-------- MATERIALS PROVIDED

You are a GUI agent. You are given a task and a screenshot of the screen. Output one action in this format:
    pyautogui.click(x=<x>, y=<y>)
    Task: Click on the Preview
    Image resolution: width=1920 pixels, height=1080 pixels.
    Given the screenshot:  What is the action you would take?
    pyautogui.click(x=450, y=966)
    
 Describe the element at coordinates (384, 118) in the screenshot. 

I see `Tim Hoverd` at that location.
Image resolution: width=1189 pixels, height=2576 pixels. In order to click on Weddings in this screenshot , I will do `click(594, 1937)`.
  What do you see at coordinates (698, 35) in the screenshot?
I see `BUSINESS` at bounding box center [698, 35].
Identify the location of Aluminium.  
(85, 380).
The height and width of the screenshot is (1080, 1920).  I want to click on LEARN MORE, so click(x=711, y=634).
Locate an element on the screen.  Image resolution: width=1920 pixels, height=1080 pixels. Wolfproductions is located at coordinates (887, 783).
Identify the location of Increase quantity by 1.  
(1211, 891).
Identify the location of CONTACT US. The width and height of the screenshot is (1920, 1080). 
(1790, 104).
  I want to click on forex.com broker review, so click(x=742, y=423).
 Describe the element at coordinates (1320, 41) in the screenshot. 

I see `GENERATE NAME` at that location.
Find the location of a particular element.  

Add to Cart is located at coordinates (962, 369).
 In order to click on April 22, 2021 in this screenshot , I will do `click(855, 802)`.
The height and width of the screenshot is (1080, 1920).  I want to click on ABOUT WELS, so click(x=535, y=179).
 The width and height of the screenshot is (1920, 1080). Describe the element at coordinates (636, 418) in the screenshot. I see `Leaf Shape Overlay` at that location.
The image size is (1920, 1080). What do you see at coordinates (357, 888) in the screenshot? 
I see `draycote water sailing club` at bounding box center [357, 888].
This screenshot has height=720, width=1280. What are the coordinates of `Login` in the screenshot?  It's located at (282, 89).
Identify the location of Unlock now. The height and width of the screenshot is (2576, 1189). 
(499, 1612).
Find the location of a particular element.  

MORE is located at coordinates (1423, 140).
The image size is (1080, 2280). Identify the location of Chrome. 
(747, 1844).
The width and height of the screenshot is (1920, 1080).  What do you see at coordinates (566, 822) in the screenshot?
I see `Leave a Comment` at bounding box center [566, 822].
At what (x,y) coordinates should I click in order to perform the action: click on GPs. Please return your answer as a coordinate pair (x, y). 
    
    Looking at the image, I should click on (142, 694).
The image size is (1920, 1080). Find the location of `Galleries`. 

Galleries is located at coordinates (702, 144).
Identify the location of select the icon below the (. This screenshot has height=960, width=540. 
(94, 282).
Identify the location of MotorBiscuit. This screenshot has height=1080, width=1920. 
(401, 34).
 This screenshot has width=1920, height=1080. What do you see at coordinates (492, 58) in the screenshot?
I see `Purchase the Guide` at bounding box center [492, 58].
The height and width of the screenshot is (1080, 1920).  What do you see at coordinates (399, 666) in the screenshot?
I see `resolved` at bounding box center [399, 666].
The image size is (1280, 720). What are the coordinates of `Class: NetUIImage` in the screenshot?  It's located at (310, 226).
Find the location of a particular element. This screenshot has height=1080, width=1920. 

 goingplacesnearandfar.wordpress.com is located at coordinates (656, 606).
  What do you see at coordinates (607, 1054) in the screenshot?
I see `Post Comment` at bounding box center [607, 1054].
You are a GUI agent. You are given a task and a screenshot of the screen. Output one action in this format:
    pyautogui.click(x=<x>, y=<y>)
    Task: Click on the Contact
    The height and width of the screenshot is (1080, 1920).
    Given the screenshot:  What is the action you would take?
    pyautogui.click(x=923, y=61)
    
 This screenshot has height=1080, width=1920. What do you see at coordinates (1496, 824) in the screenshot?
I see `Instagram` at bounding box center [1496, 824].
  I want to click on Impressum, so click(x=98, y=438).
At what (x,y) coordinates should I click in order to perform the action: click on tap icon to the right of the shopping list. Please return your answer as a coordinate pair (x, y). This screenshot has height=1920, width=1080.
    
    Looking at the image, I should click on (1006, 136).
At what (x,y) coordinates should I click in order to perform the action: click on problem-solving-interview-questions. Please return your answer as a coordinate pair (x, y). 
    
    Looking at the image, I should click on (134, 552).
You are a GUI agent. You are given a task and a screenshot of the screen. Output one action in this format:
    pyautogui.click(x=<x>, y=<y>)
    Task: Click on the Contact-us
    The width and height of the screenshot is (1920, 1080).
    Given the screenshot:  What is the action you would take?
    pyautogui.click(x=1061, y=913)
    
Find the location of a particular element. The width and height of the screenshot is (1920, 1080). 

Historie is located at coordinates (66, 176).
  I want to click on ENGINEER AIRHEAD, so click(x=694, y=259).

----------------

SET EXERCISE » Please put each line of the records above into a numbered list, leaving out the blank lines.

WORKED ANSWER »
1. You are a GUI agent. You are given a task and a screenshot of the screen. Output one action in this format:
2.     pyautogui.click(x=<x>, y=<y>)
3.     Task: Click on the Preview
4.     Image resolution: width=1920 pixels, height=1080 pixels.
5.     Given the screenshot:  What is the action you would take?
6.     pyautogui.click(x=450, y=966)
7.  Describe the element at coordinates (384, 118) in the screenshot. 
8. I see `Tim Hoverd` at that location.
9. Image resolution: width=1189 pixels, height=2576 pixels. In order to click on Weddings in this screenshot , I will do `click(594, 1937)`.
10.   What do you see at coordinates (698, 35) in the screenshot?
11. I see `BUSINESS` at bounding box center [698, 35].
12. Identify the location of Aluminium.  
13. (85, 380).
14. The height and width of the screenshot is (1080, 1920).  I want to click on LEARN MORE, so click(x=711, y=634).
15. Locate an element on the screen.  Image resolution: width=1920 pixels, height=1080 pixels. Wolfproductions is located at coordinates (887, 783).
16. Identify the location of Increase quantity by 1.  
17. (1211, 891).
18. Identify the location of CONTACT US. The width and height of the screenshot is (1920, 1080). 
19. (1790, 104).
20.   I want to click on forex.com broker review, so click(x=742, y=423).
21.  Describe the element at coordinates (1320, 41) in the screenshot. 
22. I see `GENERATE NAME` at that location.
23. Find the location of a particular element.  
24. Add to Cart is located at coordinates (962, 369).
25.  In order to click on April 22, 2021 in this screenshot , I will do `click(855, 802)`.
26. The height and width of the screenshot is (1080, 1920).  I want to click on ABOUT WELS, so click(x=535, y=179).
27.  The width and height of the screenshot is (1920, 1080). Describe the element at coordinates (636, 418) in the screenshot. I see `Leaf Shape Overlay` at that location.
28. The image size is (1920, 1080). What do you see at coordinates (357, 888) in the screenshot? 
29. I see `draycote water sailing club` at bounding box center [357, 888].
30. This screenshot has height=720, width=1280. What are the coordinates of `Login` in the screenshot?  It's located at (282, 89).
31. Identify the location of Unlock now. The height and width of the screenshot is (2576, 1189). 
32. (499, 1612).
33. Find the location of a particular element.  
34. MORE is located at coordinates (1423, 140).
35. The image size is (1080, 2280). Identify the location of Chrome. 
36. (747, 1844).
37. The width and height of the screenshot is (1920, 1080).  What do you see at coordinates (566, 822) in the screenshot?
38. I see `Leave a Comment` at bounding box center [566, 822].
39. At what (x,y) coordinates should I click in order to perform the action: click on GPs. Please return your answer as a coordinate pair (x, y). 
40.     Looking at the image, I should click on (142, 694).
41. The image size is (1920, 1080). Find the location of `Galleries`. 
42. Galleries is located at coordinates (702, 144).
43. Identify the location of select the icon below the (. This screenshot has height=960, width=540. 
44. (94, 282).
45. Identify the location of MotorBiscuit. This screenshot has height=1080, width=1920. 
46. (401, 34).
47.  This screenshot has width=1920, height=1080. What do you see at coordinates (492, 58) in the screenshot?
48. I see `Purchase the Guide` at bounding box center [492, 58].
49. The height and width of the screenshot is (1080, 1920).  What do you see at coordinates (399, 666) in the screenshot?
50. I see `resolved` at bounding box center [399, 666].
51. The image size is (1280, 720). What are the coordinates of `Class: NetUIImage` in the screenshot?  It's located at (310, 226).
52. Find the location of a particular element. This screenshot has height=1080, width=1920. 
53.  goingplacesnearandfar.wordpress.com is located at coordinates (656, 606).
54.   What do you see at coordinates (607, 1054) in the screenshot?
55. I see `Post Comment` at bounding box center [607, 1054].
56. You are a GUI agent. You are given a task and a screenshot of the screen. Output one action in this format:
57.     pyautogui.click(x=<x>, y=<y>)
58.     Task: Click on the Contact
59.     The height and width of the screenshot is (1080, 1920).
60.     Given the screenshot:  What is the action you would take?
61.     pyautogui.click(x=923, y=61)
62.  This screenshot has height=1080, width=1920. What do you see at coordinates (1496, 824) in the screenshot?
63. I see `Instagram` at bounding box center [1496, 824].
64.   I want to click on Impressum, so click(x=98, y=438).
65. At what (x,y) coordinates should I click in order to perform the action: click on tap icon to the right of the shopping list. Please return your answer as a coordinate pair (x, y). This screenshot has height=1920, width=1080.
66.     Looking at the image, I should click on (1006, 136).
67. At what (x,y) coordinates should I click in order to perform the action: click on problem-solving-interview-questions. Please return your answer as a coordinate pair (x, y). 
68.     Looking at the image, I should click on (134, 552).
69. You are a GUI agent. You are given a task and a screenshot of the screen. Output one action in this format:
70.     pyautogui.click(x=<x>, y=<y>)
71.     Task: Click on the Contact-us
72.     The width and height of the screenshot is (1920, 1080).
73.     Given the screenshot:  What is the action you would take?
74.     pyautogui.click(x=1061, y=913)
75. Find the location of a particular element. The width and height of the screenshot is (1920, 1080). 
76. Historie is located at coordinates (66, 176).
77.   I want to click on ENGINEER AIRHEAD, so click(x=694, y=259).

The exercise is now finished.